Let F(x) be the cdf of the continuous-type random variable X, and assume that F(x)=0 for x<=0 and 0<F(x),1 for 0<x. Prove that if P(X>x+y|X>x)=P(X>y), then F(x)=1-#e^(-lamdax# , 0<x ?

Hint: show that g(x)=1-F(x) satisfies the functional equation

g(x+y)=g(x)g(y),

which implies that g(x)=a^(cx)

1 Answer
Jun 20, 2017

#"F"(x) = { (1-e^(-lambdax), x>=0), (0, x<=0) :}#.

Explanation:

You are given

#"P"(X>x+y | X>x)="P"(X>y)#.

By conditional probability,

#"P"(X>x+y | X>x)=("P"(X>x+y nn X>x))/("P"(X>x))#,

If #X>x+y# and #x,y > 0# then #X>x#.

Then,

#"P"(X>x+y | X>x)=("P"(X>x+y))/("P"(X>x))#.

Substituting,

#"P"(X>x+y)="P"(X>x)"P"(X>y)#.

By the definition of the cumulative distribution function we know that
#"P"(X>x) = 1-"F"(x)#.

We can substitute this in and find that,

#(1-"F"(x+y))=(1-"F"(x))(1-"F"(y))#.

If we define #"g"(x) = 1 - "F"(x)# as your hint suggests then,

#"g"(x+y)="g"(x)"g"(y)#.

I will now find the solutions to this functional equation. Taking logarithms of both sides gives

#ln("g"(x+y)) = ln("g"(x)) + ln("g"(y))#.

Defining #"G"(x) = ln("g"(x))# means that #"G"(x)# satisfies the functional equation

#"G"(x+y) = "G"(x)+"G"(y)#.

To solve for the most general #"G"(x)# that satisfies this equation write #"G"(x)# as it's series #"G"(x) = sum_n a_n x^n#.

Then,

#sum_n a_n (x+y)^n = sum_n a_n (x^n+y^n)#
#sum_n a_n (sum_k a_k x^k y^(n-k) ) = sum_n a_n(x^n+y^n)#
(if anyone can format binomial coefficients properly let me know!)

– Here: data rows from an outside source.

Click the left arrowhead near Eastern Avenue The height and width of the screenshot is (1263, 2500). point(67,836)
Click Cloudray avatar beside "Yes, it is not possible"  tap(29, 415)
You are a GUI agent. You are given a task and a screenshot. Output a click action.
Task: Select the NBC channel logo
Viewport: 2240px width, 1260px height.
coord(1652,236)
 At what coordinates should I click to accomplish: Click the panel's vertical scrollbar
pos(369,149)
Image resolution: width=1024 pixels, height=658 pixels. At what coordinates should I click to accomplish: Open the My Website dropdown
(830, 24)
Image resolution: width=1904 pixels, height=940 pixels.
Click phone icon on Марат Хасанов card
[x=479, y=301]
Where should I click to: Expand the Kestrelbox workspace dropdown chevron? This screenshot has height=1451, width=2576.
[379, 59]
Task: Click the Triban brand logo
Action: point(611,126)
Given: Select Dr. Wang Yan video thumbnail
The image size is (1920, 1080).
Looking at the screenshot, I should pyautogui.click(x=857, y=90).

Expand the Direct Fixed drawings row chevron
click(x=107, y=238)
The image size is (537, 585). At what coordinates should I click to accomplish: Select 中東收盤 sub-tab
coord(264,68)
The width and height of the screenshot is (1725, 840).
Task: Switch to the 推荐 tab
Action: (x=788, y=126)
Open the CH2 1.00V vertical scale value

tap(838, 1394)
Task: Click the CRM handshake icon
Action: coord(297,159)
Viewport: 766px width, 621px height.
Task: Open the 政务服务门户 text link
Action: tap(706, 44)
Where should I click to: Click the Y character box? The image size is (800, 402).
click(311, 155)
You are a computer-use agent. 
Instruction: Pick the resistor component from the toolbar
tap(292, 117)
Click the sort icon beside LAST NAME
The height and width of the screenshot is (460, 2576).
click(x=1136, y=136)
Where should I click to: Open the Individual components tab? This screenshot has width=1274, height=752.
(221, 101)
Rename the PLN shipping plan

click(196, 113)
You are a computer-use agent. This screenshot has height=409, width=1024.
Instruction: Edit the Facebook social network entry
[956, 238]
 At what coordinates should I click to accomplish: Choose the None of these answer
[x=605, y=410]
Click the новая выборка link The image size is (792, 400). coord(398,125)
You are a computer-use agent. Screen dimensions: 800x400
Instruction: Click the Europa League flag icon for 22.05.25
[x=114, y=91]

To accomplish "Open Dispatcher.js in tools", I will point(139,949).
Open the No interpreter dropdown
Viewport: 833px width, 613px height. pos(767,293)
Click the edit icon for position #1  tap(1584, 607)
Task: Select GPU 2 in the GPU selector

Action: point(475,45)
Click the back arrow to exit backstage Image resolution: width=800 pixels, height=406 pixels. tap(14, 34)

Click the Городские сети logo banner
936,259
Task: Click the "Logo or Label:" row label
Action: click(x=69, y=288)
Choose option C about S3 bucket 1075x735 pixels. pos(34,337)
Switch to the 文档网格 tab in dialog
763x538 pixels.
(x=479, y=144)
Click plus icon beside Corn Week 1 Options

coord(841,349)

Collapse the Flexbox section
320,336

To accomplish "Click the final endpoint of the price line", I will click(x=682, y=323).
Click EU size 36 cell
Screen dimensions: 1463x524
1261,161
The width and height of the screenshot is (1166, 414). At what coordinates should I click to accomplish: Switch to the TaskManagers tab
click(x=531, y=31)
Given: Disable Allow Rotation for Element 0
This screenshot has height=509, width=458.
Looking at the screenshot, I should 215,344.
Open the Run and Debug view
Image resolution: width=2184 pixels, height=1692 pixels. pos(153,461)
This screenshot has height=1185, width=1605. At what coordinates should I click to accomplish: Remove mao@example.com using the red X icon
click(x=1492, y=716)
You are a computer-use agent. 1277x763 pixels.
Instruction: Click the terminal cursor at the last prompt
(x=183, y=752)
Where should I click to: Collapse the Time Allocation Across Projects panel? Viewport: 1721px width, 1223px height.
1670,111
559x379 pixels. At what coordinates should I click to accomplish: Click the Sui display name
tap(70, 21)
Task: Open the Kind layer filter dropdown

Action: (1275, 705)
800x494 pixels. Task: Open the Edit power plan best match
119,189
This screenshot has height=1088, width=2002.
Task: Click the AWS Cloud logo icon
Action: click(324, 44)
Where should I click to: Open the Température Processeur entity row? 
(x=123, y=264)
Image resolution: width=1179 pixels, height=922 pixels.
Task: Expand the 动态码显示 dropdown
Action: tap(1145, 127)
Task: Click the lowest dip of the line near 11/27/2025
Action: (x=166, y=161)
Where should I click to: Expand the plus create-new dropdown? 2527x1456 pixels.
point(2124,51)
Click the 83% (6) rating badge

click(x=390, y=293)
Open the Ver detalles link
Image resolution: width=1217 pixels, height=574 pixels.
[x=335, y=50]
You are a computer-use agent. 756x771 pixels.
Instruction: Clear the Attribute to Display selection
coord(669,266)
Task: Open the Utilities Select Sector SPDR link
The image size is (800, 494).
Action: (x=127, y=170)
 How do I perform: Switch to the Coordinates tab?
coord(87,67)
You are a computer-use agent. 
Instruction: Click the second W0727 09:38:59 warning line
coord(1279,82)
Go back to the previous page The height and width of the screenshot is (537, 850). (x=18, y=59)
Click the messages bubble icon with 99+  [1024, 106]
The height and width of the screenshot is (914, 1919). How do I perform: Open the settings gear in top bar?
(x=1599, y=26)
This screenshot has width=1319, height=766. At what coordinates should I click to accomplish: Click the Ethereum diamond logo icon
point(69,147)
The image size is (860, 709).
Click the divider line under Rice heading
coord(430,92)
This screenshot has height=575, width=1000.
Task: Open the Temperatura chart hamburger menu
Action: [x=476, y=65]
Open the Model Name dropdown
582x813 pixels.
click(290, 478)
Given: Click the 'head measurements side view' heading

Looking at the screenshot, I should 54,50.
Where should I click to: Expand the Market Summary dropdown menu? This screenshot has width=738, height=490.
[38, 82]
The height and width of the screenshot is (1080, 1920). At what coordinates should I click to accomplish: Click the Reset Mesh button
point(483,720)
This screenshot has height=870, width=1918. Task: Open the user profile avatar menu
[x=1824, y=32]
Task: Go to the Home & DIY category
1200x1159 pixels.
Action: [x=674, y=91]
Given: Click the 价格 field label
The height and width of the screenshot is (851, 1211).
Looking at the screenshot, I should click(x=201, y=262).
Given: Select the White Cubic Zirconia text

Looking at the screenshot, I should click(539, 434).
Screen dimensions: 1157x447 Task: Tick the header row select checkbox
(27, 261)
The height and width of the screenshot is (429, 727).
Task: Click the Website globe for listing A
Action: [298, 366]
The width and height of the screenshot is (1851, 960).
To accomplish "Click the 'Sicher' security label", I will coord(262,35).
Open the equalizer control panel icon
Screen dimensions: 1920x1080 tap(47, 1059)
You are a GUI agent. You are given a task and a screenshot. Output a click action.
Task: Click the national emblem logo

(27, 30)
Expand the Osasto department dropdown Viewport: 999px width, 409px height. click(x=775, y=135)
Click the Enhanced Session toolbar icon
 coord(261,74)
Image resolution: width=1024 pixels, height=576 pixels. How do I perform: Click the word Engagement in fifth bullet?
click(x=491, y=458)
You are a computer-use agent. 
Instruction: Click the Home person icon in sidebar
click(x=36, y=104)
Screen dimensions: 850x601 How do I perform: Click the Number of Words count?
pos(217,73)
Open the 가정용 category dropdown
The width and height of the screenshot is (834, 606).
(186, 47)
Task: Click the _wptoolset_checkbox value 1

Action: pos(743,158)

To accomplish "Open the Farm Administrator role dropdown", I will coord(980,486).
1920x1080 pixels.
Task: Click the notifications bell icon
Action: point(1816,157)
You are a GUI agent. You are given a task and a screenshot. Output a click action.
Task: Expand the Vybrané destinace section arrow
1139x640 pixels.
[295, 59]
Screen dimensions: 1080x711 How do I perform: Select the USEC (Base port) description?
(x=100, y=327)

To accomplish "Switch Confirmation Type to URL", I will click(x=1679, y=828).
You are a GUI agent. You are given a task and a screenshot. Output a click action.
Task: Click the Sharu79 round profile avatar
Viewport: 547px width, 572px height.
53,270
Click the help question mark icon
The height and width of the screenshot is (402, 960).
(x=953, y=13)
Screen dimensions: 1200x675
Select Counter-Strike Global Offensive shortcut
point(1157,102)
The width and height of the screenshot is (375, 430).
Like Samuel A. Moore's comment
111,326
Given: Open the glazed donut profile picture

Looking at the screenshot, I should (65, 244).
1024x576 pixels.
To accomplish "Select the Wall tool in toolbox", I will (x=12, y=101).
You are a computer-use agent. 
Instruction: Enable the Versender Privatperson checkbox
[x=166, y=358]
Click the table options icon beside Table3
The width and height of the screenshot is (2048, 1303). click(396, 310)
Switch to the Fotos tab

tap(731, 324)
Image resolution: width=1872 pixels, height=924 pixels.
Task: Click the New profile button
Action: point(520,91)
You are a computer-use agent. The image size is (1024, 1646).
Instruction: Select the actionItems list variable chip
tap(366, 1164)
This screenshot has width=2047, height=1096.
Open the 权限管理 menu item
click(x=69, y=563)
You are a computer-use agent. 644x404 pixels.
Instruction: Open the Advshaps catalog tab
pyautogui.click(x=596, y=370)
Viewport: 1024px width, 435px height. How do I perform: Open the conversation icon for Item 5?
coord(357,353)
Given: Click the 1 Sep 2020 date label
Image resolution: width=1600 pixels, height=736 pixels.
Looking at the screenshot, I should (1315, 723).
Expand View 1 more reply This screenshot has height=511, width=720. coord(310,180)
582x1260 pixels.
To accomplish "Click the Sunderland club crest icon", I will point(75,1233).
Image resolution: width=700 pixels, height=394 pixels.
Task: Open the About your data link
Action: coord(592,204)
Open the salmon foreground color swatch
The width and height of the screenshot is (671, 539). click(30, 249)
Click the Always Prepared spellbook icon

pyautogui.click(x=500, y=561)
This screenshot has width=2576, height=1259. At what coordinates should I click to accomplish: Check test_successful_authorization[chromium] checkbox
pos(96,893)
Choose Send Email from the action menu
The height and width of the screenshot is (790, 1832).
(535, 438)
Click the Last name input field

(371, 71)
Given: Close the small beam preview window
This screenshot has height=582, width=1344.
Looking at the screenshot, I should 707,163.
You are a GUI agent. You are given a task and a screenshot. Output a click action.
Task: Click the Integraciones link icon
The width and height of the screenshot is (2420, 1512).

Coefficients of #x# and #y# on either side must be the same. For #n>=2#, on the left hand side we have powers of #xy# whereas these do not exist on the right hand side. We conclude #n<=1#. I.e. #"G"(x) = c_o + c_1x#.

#c_0 + c_1(x+y) = 2c_0 + c_1(x+y)#.

Then #c_0=2c_0=> c_0=0# and we conclude #"G"(x) = c_1x.#
As #"G"(x) = ln("g"(x))#, this implies that #"g"(x) = e^(c_1x)#.

We defined #"g"(x) = 1 - "F"(x)#. Then,

#"F"(x) = 1-e^(c_1x)#.

We already specified the property #x>0# earlier. As #x \to \infty#, #"F"(x) \to 1#. This means that #c_1# must be a negative number. Defined #c_1 = - \lambda#, for some #lambda > 0#.

Then,

#"F"(x) = { (1-e^(-lambdax), x>=0), (0, x<=0) :}#.

This gives us a probability density function #"f"(x)# of

#"f"(x) = {(lambda e^(-lambdax), x>=0), (0, x<=0):}#.

This is called an exponential distribution.